从子字符串中提取的映射运算符
Map operators extracted from substring
我有 list of dict
s:
print (L)
[{0: 'x==1', 1: 'y==2', 2: 'z!=1'}, {0: 'x==1', 1: 'y<=3', 2: 'z>1'}]
我想创建元组,值在运算符之前,运算符和值之后:
#first step
wanted = [[('x', '==', '1'), ('y', '==', '2'), ('z', '!=', '1')],
[('x', '==', '1'), ('y', '<=', '3'), ('z', '>', '1')]]
然后通过运算符映射第二个值:
import operator
ops = {'>': operator.gt,
'<': operator.lt,
'>=': operator.ge,
'<=': operator.le,
'==': operator.eq,
'!=': operator.ne}
#expected final output
wanted = [[('x', <built-in function eq>, '1'),
('y', <built-in function eq>, '2'),
('z', <built-in function ne>, '1')],
[('x', <built-in function eq>, '1'),
('y', <built-in function le>, '3'),
('z', <built-in function gt>, '1')]]
我试试:
L = [[re.findall(r'(.*)([<>=!]+)(.*)', v)[0] for k, v in x.items()] for x in L]
print (L)
[[('x=', '=', '1'), ('y=', '=', '2'), ('z!', '=', '1')],
[('x=', '=', '1'), ('y<', '=', '3'), ('z', '>', '1')]]

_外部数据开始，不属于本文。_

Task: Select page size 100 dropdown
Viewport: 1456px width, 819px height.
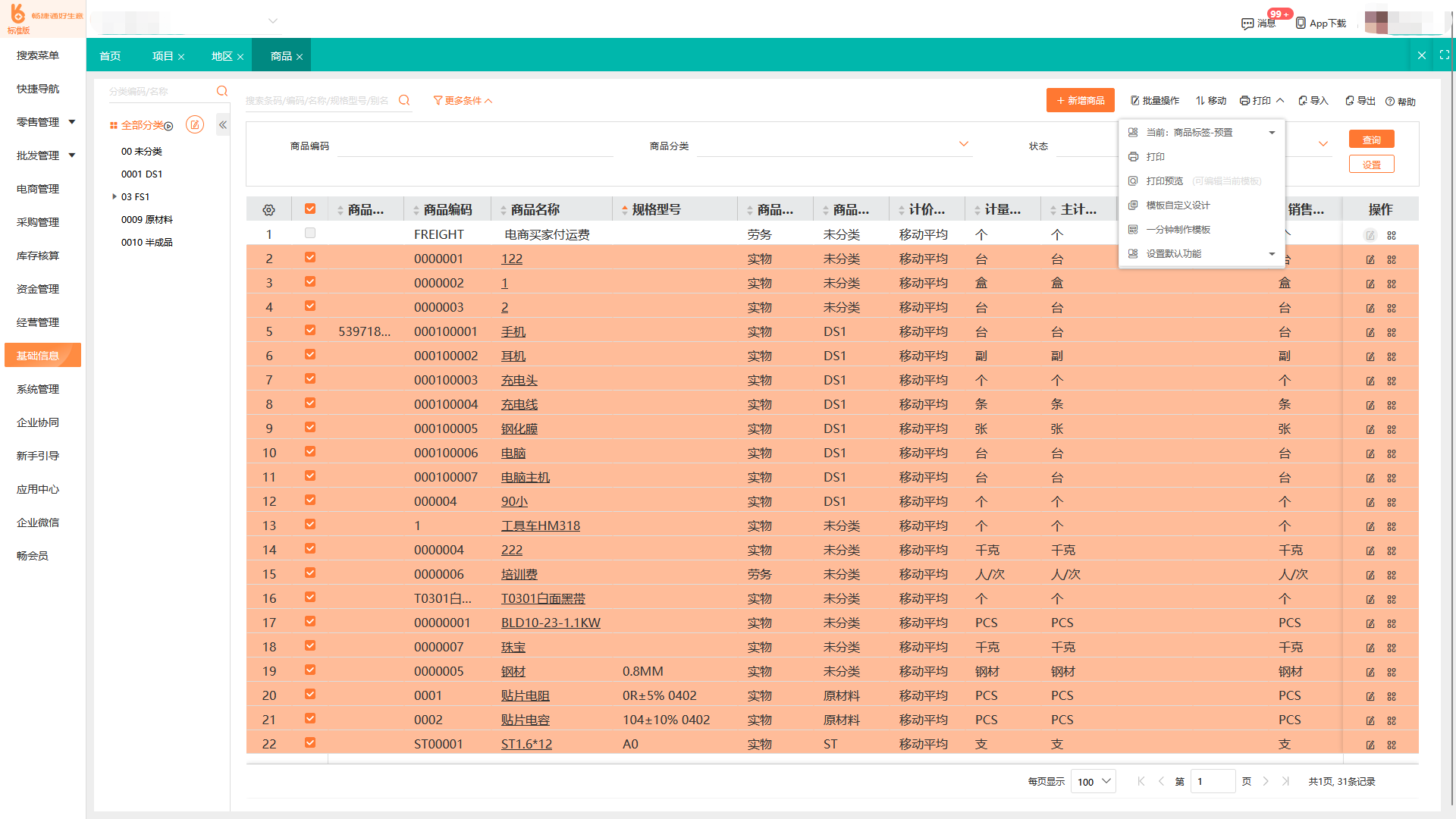Action: pos(1093,781)
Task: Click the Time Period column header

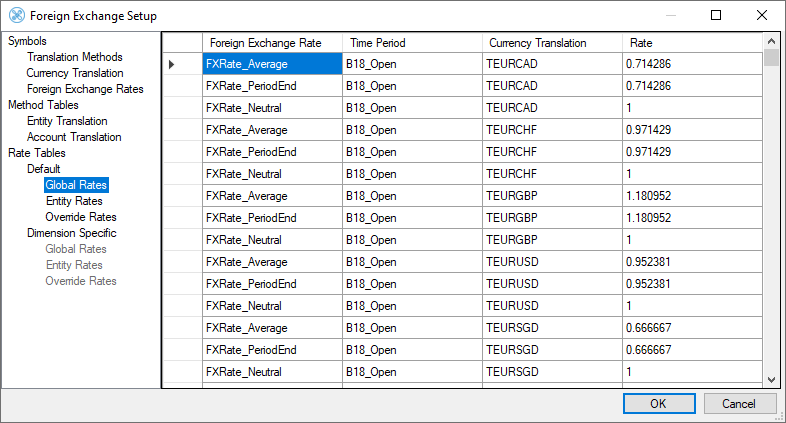Action: click(x=376, y=43)
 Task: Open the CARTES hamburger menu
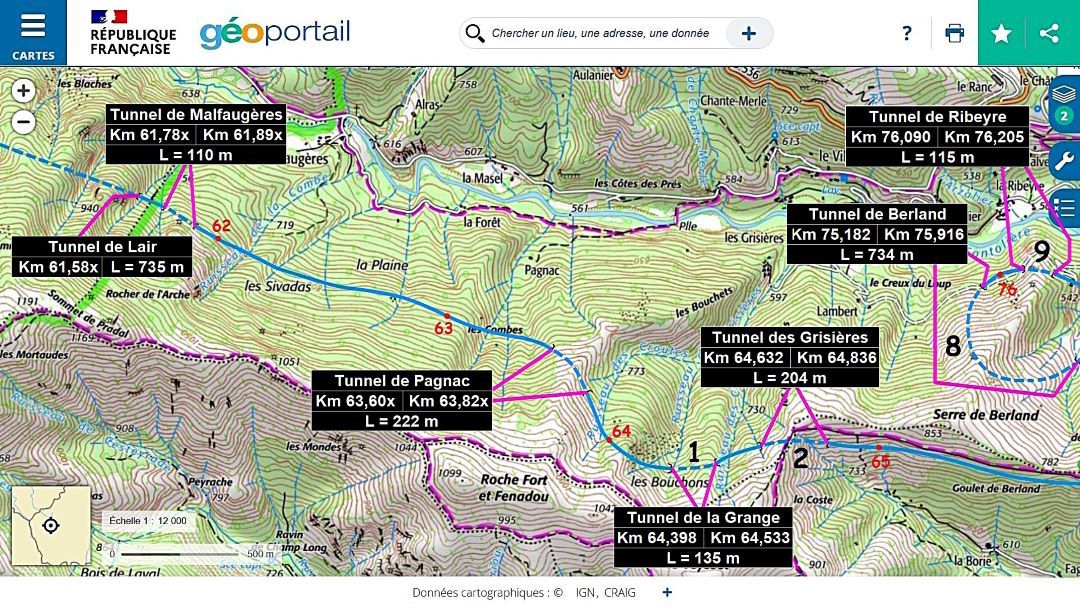click(x=33, y=32)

L = [[ops[y[1]] for y in x] for x in L]
但问题是错误匹配了中间子串 - 运算符,然后错误匹配了运算符的值。
正确匹配的正确正则表达式是什么?或者这是另一种可能的解决方案。例如通过 string.partition
?我打开所有可能的解决方案。
如果您的输入确实如此简单,我认为最直接的方法是 split 运算符字符:
In [1]: import re
In [2]: data = [{0: 'x==1', 1: 'y==2', 2: 'z!=1'}, {0: 'x==1', 1: 'y<=3', 2: 'z>1'}]

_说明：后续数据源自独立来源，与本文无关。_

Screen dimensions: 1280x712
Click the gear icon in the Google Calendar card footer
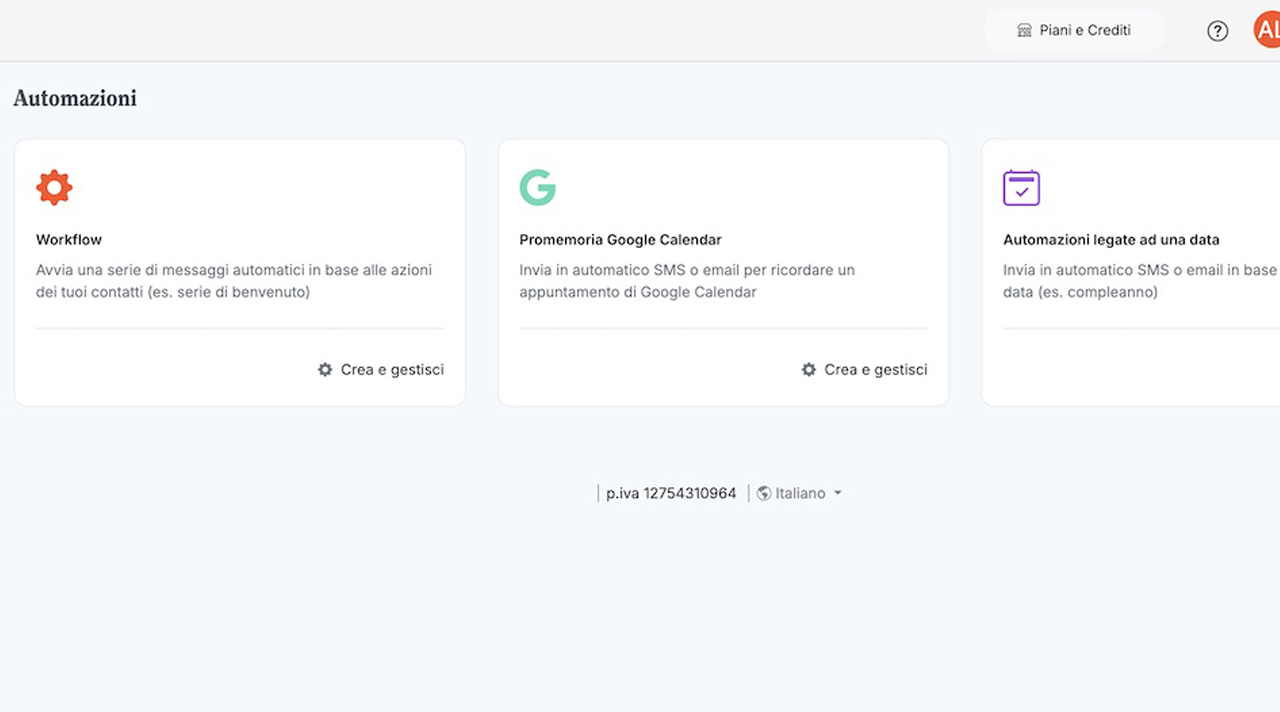[x=809, y=370]
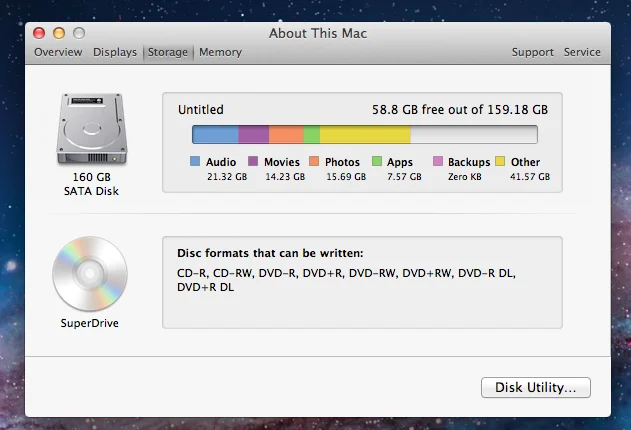Viewport: 631px width, 430px height.
Task: Click the pink Backups legend swatch
Action: pyautogui.click(x=438, y=161)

In [3]: rgx = re.compile(r'([<>=!]+)')
In [4]: [[rgx.split(v) for v in d.values()] for d in data]
Out[4]:
[[['x', '==', '1'], ['y', '==', '2'], ['z', '!=', '1']],
[['x', '==', '1'], ['y', '<=', '3'], ['z', '>', '1']]]

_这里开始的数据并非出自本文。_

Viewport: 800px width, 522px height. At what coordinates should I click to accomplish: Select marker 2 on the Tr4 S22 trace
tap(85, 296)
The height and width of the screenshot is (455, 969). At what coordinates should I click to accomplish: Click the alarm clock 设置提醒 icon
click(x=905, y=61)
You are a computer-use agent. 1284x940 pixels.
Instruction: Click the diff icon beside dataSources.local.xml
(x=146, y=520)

请注意,如果您将捕获组添加到拆分器正则表达式,它就会包含在内!
然后,完成它:
In [11]: ops = {'>': operator.gt,
...: '<': operator.lt,
...: '>=': operator.ge,
...: '<=': operator.le,
...: '==': operator.eq,
...: '!=': operator.ne}
...:
In [12]: parsed = [[rgx.split(v) for v in d.values()] for d in data]
In [13]: [[(x, ops[op], y) for x,op,y in ps] for ps in parsed]
Out[13]:
[[('x', <function _operator.eq>, '1'),
('y', <function _operator.eq>, '2'),
('z', <function _operator.ne>, '1')],
[('x', <function _operator.eq>, '1'),
('y', <function _operator.le>, '3'),
('z', <function _operator.gt>, '1')]]
将贪婪法第一个子串正则表达式更改为唯一的单词字符:
L = [{0: 'x==1', 1: 'y==2', 2: 'z!=1'}, {0: 'x==1', 1: 'y<=3', 2: 'z>1'}]
L = [[re.findall(r'(\w)([<>=!]+)(.*)', v)[0] for k, v in x.items()] for x in L]
[[(y[0],ops[y[1]],y[2]) for y in x] for x in L]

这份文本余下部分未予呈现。